-------- EXTRACTED MATERIAL

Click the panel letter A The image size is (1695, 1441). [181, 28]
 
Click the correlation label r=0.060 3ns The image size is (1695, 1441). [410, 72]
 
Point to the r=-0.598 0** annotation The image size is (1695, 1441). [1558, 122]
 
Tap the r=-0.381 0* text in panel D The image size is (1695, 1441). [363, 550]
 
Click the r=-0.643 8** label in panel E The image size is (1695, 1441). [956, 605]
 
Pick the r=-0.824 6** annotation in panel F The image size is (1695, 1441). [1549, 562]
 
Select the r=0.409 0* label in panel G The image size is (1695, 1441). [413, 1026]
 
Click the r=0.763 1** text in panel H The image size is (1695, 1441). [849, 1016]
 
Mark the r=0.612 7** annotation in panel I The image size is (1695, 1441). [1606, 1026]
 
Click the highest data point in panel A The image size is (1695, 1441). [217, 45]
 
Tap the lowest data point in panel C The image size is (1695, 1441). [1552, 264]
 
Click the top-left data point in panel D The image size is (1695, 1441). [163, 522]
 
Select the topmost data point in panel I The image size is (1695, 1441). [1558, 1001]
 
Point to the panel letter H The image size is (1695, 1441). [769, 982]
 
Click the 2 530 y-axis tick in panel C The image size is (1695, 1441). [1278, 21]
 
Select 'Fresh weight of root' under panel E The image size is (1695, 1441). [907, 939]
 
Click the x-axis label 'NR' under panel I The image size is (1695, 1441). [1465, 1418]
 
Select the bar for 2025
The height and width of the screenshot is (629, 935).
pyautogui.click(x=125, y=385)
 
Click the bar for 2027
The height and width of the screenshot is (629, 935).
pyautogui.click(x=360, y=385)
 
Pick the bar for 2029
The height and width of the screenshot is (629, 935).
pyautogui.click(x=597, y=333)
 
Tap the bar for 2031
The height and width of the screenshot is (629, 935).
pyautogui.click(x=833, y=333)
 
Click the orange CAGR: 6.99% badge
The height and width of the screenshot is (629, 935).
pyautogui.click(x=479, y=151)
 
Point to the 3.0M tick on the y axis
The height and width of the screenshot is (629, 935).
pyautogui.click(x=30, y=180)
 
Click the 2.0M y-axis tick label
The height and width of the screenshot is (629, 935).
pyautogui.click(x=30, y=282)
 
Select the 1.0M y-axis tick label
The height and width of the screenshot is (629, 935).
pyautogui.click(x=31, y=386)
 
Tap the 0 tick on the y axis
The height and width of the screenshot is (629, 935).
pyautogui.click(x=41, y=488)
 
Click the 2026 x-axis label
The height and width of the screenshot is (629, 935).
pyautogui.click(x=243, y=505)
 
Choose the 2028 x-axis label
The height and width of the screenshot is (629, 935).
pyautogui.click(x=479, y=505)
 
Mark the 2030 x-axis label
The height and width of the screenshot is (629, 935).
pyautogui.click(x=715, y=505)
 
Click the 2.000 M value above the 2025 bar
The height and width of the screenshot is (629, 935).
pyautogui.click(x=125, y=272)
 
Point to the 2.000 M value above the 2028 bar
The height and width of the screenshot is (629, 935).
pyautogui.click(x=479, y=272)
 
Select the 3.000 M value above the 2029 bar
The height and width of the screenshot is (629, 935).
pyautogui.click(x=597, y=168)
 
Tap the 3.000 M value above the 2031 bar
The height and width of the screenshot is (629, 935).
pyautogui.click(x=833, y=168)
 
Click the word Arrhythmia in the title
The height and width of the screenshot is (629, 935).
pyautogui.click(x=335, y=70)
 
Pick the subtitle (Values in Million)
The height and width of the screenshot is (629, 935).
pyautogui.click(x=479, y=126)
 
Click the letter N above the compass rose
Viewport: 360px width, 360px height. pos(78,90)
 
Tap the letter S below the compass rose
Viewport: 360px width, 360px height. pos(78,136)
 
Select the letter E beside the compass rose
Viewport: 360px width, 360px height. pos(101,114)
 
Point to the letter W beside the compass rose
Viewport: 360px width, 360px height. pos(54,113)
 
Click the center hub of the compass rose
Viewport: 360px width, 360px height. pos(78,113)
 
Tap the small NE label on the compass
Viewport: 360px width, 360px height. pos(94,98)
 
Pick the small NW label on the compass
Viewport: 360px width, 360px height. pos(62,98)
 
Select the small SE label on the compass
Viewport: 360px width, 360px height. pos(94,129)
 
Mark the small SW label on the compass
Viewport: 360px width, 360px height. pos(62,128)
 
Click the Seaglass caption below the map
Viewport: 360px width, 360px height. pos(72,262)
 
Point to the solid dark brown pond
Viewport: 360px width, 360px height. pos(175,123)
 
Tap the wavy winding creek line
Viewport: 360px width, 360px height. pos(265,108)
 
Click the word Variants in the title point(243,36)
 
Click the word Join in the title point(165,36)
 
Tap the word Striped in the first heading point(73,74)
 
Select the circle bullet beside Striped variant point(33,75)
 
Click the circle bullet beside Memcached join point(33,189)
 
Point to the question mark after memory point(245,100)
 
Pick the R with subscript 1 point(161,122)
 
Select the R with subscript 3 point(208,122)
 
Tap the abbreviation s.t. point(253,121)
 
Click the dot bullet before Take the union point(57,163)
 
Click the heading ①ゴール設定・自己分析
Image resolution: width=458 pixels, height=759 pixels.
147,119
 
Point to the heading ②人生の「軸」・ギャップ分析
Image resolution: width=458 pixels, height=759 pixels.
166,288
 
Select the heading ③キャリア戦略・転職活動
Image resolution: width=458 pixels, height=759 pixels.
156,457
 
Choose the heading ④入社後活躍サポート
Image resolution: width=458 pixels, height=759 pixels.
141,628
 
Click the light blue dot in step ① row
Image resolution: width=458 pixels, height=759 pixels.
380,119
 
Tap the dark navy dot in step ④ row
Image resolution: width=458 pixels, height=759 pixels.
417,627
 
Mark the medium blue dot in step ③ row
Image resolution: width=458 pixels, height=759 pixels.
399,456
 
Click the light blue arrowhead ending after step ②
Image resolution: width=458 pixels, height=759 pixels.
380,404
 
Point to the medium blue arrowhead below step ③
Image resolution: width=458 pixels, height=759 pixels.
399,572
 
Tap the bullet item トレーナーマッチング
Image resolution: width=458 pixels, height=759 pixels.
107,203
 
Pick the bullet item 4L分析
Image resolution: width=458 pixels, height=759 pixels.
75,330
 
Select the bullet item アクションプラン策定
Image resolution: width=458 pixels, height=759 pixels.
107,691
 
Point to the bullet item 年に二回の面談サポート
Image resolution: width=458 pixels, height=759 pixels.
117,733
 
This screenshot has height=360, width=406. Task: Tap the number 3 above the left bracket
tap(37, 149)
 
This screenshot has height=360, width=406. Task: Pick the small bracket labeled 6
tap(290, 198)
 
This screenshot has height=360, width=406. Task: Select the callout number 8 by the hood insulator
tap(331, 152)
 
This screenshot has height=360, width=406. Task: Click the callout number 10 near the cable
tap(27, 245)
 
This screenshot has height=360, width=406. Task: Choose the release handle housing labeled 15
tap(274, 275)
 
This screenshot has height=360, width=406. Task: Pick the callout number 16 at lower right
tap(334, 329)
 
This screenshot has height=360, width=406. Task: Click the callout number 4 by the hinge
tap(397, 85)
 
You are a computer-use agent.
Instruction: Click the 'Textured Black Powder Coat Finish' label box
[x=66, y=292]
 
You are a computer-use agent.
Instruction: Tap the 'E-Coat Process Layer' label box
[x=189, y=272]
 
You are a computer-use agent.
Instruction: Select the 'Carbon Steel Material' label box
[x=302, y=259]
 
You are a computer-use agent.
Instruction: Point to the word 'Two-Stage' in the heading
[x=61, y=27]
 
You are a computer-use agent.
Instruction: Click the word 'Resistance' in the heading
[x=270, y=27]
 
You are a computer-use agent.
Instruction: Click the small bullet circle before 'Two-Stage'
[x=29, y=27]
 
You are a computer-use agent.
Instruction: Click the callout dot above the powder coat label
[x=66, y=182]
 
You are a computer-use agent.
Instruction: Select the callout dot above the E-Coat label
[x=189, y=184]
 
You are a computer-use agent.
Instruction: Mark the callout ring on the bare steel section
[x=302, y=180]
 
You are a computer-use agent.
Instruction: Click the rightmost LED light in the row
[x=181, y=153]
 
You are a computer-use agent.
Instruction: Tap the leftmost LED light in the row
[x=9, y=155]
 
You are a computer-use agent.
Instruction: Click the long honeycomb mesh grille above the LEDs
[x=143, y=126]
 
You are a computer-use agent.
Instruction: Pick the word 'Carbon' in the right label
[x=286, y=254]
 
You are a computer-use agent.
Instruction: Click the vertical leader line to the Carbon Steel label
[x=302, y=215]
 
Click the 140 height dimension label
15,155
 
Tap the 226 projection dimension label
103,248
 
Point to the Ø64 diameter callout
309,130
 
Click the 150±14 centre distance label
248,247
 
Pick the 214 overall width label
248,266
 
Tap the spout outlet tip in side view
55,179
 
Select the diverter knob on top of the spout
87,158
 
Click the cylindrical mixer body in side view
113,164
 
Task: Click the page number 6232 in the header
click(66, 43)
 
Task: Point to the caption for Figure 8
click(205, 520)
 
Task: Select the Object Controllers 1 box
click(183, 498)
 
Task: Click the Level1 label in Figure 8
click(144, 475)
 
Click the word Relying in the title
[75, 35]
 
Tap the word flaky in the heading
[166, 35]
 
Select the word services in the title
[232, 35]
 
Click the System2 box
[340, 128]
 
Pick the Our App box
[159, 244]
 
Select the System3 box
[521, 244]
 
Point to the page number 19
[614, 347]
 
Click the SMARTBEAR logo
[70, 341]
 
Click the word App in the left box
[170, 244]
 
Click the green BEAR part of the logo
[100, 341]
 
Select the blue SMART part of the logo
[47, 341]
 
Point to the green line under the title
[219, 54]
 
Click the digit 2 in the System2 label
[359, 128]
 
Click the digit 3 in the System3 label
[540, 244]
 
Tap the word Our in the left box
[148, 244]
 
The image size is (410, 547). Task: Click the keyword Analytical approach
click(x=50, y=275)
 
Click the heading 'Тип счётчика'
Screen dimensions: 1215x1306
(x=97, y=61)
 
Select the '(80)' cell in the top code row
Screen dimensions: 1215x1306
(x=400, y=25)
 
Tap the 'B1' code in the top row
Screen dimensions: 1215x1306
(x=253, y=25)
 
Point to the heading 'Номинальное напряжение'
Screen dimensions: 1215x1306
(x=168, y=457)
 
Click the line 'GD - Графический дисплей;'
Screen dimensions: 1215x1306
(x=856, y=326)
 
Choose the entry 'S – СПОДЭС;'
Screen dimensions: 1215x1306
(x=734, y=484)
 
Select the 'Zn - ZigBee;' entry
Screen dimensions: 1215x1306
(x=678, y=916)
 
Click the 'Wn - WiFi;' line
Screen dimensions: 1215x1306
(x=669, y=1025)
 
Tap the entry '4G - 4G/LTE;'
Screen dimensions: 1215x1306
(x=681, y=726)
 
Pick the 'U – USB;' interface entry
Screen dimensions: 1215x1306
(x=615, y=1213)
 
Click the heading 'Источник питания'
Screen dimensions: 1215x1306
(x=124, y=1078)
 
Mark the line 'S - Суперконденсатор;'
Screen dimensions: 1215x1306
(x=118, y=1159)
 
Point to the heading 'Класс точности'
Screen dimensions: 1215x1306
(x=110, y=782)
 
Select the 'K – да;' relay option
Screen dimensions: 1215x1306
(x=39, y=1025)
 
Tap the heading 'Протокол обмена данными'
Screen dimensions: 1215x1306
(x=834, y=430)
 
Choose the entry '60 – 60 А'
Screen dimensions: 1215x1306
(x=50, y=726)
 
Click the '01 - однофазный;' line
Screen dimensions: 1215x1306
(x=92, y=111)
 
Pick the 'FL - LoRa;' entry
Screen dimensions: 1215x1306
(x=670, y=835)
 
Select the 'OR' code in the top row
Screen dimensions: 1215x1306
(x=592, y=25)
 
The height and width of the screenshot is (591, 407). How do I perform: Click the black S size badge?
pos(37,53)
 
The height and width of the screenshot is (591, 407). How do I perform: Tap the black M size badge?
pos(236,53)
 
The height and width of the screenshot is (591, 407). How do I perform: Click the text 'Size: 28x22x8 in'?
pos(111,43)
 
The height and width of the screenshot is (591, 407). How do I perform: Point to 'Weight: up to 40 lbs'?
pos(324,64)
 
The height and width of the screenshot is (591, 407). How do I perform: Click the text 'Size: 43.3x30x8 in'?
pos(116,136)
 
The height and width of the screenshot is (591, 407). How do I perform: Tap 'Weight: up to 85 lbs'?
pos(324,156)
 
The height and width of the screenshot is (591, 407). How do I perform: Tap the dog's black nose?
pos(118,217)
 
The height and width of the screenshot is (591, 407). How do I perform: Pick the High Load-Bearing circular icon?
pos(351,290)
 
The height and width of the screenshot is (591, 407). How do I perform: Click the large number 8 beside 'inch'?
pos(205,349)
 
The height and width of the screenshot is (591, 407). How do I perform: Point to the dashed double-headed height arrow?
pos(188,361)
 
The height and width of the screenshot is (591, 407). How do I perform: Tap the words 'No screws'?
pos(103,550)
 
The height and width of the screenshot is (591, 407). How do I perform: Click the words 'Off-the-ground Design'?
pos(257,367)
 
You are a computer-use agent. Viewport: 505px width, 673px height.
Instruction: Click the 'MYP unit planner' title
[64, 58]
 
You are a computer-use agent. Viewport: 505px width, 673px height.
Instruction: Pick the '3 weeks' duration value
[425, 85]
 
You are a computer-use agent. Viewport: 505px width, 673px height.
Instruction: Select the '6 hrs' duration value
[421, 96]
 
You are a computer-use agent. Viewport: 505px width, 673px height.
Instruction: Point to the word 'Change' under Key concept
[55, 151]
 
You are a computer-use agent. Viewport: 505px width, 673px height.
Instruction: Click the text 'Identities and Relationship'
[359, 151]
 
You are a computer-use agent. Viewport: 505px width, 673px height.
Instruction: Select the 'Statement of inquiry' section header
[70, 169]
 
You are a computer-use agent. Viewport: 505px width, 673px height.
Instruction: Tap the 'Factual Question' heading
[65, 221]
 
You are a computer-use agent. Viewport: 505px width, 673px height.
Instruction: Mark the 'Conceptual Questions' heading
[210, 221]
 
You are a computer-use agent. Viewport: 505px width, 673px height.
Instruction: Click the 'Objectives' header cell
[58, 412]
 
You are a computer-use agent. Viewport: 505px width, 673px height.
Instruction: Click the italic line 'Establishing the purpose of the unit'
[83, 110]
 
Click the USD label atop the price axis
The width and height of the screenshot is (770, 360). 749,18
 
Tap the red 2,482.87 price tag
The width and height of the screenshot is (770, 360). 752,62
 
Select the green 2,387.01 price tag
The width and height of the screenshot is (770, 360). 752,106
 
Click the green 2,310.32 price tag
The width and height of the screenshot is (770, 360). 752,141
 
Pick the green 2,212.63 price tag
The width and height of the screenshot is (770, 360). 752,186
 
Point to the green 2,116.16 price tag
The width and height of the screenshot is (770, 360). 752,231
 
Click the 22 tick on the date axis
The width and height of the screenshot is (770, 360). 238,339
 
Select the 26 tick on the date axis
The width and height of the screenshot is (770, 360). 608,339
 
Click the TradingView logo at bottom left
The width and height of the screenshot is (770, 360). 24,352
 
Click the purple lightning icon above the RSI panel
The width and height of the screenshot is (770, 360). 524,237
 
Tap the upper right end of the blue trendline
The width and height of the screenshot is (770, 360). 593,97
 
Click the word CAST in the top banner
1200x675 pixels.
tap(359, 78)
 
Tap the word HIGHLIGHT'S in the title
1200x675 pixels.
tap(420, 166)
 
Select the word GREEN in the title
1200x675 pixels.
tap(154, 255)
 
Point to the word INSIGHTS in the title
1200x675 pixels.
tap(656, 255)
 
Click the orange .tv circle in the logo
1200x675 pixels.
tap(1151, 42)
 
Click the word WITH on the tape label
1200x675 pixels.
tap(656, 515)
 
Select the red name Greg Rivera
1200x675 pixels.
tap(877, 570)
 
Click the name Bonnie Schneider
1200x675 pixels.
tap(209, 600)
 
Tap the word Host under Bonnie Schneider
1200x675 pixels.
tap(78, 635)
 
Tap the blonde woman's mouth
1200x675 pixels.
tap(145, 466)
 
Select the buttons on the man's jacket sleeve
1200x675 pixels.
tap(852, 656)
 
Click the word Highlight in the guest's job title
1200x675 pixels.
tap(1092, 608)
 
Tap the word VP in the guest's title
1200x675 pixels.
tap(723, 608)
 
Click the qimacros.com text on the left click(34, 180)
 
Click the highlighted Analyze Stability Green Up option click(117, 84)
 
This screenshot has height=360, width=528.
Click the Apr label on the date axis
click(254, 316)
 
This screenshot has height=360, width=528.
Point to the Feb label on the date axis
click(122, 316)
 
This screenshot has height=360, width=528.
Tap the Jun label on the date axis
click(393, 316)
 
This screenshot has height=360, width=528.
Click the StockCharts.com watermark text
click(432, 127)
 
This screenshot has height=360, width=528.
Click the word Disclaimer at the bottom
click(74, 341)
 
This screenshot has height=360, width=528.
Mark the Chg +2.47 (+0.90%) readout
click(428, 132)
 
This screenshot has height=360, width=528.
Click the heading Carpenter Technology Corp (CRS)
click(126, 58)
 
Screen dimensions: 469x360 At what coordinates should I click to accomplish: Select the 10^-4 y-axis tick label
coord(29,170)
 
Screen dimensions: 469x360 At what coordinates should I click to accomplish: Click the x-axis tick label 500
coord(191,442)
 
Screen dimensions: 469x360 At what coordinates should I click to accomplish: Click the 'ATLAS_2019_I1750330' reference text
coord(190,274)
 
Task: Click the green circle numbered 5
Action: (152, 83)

----------------

→ PROBLEM TO SOLVE: Rewrite the rows, starting at the first row and ending with the one containing "Tap the r=-0.381", with "panel" changed to "subplot" and nothing else altered.

→ FULL RESPONSE:
Click the subplot letter A The image size is (1695, 1441). [181, 28]
 
Click the correlation label r=0.060 3ns The image size is (1695, 1441). [410, 72]
 
Point to the r=-0.598 0** annotation The image size is (1695, 1441). [1558, 122]
 
Tap the r=-0.381 0* text in subplot D The image size is (1695, 1441). [363, 550]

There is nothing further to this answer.